# What is being asked
Copy each entry as written.

Pixel coordinate grounding data
◆ ◆ ◆ ◆ ◆ ◆ ◆
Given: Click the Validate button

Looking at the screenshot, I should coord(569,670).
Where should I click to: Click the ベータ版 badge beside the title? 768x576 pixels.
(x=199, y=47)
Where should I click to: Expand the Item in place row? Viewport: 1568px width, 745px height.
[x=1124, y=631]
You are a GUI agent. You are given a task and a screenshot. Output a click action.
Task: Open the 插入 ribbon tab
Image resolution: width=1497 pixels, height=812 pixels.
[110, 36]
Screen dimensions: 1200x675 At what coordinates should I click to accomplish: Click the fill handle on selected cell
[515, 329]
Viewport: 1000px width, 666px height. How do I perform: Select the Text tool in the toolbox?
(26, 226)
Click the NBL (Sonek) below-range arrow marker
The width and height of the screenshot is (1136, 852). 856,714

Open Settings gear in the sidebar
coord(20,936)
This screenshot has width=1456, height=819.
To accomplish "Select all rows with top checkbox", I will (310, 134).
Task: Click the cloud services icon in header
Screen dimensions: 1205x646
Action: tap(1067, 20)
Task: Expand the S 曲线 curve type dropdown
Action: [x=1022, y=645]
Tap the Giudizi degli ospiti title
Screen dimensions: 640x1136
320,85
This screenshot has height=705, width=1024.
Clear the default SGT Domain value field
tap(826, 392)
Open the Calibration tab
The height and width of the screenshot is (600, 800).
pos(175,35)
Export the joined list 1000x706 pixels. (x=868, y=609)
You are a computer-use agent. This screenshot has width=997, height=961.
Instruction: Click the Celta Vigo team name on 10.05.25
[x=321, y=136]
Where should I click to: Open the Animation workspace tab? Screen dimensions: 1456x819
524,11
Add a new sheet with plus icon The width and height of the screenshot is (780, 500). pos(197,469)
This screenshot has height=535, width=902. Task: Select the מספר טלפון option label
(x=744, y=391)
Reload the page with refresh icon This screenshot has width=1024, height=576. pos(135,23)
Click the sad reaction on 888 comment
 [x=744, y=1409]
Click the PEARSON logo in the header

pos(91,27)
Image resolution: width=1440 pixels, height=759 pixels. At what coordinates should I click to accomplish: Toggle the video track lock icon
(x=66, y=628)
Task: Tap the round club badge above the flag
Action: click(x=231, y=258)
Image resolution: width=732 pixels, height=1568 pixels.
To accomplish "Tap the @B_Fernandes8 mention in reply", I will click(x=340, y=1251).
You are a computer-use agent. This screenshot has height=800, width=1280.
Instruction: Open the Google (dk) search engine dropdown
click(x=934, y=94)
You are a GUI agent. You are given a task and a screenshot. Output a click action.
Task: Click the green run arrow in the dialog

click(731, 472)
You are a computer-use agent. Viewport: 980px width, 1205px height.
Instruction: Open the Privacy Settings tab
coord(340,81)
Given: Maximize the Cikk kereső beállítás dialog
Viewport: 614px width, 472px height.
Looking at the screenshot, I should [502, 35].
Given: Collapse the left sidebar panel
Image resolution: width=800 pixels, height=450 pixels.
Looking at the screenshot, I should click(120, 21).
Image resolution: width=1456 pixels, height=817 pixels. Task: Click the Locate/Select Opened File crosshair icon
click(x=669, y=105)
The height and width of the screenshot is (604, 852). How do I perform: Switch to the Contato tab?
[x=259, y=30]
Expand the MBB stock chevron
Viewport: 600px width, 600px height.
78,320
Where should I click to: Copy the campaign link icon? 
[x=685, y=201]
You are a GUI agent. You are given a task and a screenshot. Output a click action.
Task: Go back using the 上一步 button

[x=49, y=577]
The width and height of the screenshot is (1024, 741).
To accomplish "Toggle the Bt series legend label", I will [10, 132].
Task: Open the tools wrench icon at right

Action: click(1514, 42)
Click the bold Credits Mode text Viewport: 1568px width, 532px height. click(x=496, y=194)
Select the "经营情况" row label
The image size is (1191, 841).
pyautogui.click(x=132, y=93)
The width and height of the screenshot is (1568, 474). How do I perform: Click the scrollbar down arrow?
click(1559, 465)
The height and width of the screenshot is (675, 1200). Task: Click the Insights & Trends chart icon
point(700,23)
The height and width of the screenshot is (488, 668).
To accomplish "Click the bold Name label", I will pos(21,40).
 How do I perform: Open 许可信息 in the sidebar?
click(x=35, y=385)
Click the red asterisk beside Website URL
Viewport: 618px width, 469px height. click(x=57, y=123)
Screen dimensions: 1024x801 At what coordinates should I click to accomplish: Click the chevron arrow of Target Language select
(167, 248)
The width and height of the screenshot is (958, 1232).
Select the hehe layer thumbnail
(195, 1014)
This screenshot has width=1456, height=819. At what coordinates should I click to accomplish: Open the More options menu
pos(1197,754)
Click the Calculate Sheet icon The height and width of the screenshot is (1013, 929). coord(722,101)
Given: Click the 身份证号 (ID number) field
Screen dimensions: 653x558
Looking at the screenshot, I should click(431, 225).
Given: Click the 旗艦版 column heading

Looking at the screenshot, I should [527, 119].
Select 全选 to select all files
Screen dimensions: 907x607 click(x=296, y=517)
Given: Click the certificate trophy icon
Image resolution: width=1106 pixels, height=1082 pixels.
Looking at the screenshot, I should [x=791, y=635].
◆ ◆ ◆ ◆ ◆ ◆ ◆
# Expected answer
Given: Click the Validate button

Looking at the screenshot, I should coord(569,670).
Where should I click to: Click the ベータ版 badge beside the title? 768x576 pixels.
(x=199, y=47)
Where should I click to: Expand the Item in place row? Viewport: 1568px width, 745px height.
[x=1124, y=631]
You are a GUI agent. You are given a task and a screenshot. Output a click action.
Task: Open the 插入 ribbon tab
Image resolution: width=1497 pixels, height=812 pixels.
[110, 36]
Screen dimensions: 1200x675 At what coordinates should I click to accomplish: Click the fill handle on selected cell
[515, 329]
Viewport: 1000px width, 666px height. How do I perform: Select the Text tool in the toolbox?
(26, 226)
Click the NBL (Sonek) below-range arrow marker
The width and height of the screenshot is (1136, 852). 856,714

Open Settings gear in the sidebar
coord(20,936)
This screenshot has width=1456, height=819.
To accomplish "Select all rows with top checkbox", I will (310, 134).
Task: Click the cloud services icon in header
Screen dimensions: 1205x646
Action: tap(1067, 20)
Task: Expand the S 曲线 curve type dropdown
Action: [x=1022, y=645]
Tap the Giudizi degli ospiti title
Screen dimensions: 640x1136
320,85
This screenshot has height=705, width=1024.
Clear the default SGT Domain value field
tap(826, 392)
Open the Calibration tab
The height and width of the screenshot is (600, 800).
pos(175,35)
Export the joined list 1000x706 pixels. (x=868, y=609)
You are a computer-use agent. This screenshot has width=997, height=961.
Instruction: Click the Celta Vigo team name on 10.05.25
[x=321, y=136]
Where should I click to: Open the Animation workspace tab? Screen dimensions: 1456x819
524,11
Add a new sheet with plus icon The width and height of the screenshot is (780, 500). pos(197,469)
This screenshot has height=535, width=902. Task: Select the מספר טלפון option label
(x=744, y=391)
Reload the page with refresh icon This screenshot has width=1024, height=576. pos(135,23)
Click the sad reaction on 888 comment
 [x=744, y=1409]
Click the PEARSON logo in the header

pos(91,27)
Image resolution: width=1440 pixels, height=759 pixels. At what coordinates should I click to accomplish: Toggle the video track lock icon
(x=66, y=628)
Task: Tap the round club badge above the flag
Action: click(x=231, y=258)
Image resolution: width=732 pixels, height=1568 pixels.
To accomplish "Tap the @B_Fernandes8 mention in reply", I will click(x=340, y=1251).
You are a computer-use agent. This screenshot has height=800, width=1280.
Instruction: Open the Google (dk) search engine dropdown
click(x=934, y=94)
You are a GUI agent. You are given a task and a screenshot. Output a click action.
Task: Click the green run arrow in the dialog

click(731, 472)
You are a computer-use agent. Viewport: 980px width, 1205px height.
Instruction: Open the Privacy Settings tab
coord(340,81)
Given: Maximize the Cikk kereső beállítás dialog
Viewport: 614px width, 472px height.
Looking at the screenshot, I should [502, 35].
Given: Collapse the left sidebar panel
Image resolution: width=800 pixels, height=450 pixels.
Looking at the screenshot, I should click(120, 21).
Image resolution: width=1456 pixels, height=817 pixels. Task: Click the Locate/Select Opened File crosshair icon
click(x=669, y=105)
The height and width of the screenshot is (604, 852). How do I perform: Switch to the Contato tab?
[x=259, y=30]
Expand the MBB stock chevron
Viewport: 600px width, 600px height.
78,320
Where should I click to: Copy the campaign link icon? 
[x=685, y=201]
You are a GUI agent. You are given a task and a screenshot. Output a click action.
Task: Go back using the 上一步 button

[x=49, y=577]
The width and height of the screenshot is (1024, 741).
To accomplish "Toggle the Bt series legend label", I will [10, 132].
Task: Open the tools wrench icon at right

Action: click(1514, 42)
Click the bold Credits Mode text Viewport: 1568px width, 532px height. click(x=496, y=194)
Select the "经营情况" row label
The image size is (1191, 841).
pyautogui.click(x=132, y=93)
The width and height of the screenshot is (1568, 474). How do I perform: Click the scrollbar down arrow?
click(1559, 465)
The height and width of the screenshot is (675, 1200). Task: Click the Insights & Trends chart icon
point(700,23)
The height and width of the screenshot is (488, 668).
To accomplish "Click the bold Name label", I will pos(21,40).
 How do I perform: Open 许可信息 in the sidebar?
click(x=35, y=385)
Click the red asterisk beside Website URL
Viewport: 618px width, 469px height. click(x=57, y=123)
Screen dimensions: 1024x801 At what coordinates should I click to accomplish: Click the chevron arrow of Target Language select
(167, 248)
The width and height of the screenshot is (958, 1232).
Select the hehe layer thumbnail
(195, 1014)
This screenshot has width=1456, height=819. At what coordinates should I click to accomplish: Open the More options menu
pos(1197,754)
Click the Calculate Sheet icon The height and width of the screenshot is (1013, 929). coord(722,101)
Given: Click the 身份证号 (ID number) field
Screen dimensions: 653x558
Looking at the screenshot, I should click(431, 225).
Given: Click the 旗艦版 column heading

Looking at the screenshot, I should [527, 119].
Select 全选 to select all files
Screen dimensions: 907x607 click(x=296, y=517)
Given: Click the certificate trophy icon
Image resolution: width=1106 pixels, height=1082 pixels.
Looking at the screenshot, I should [x=791, y=635].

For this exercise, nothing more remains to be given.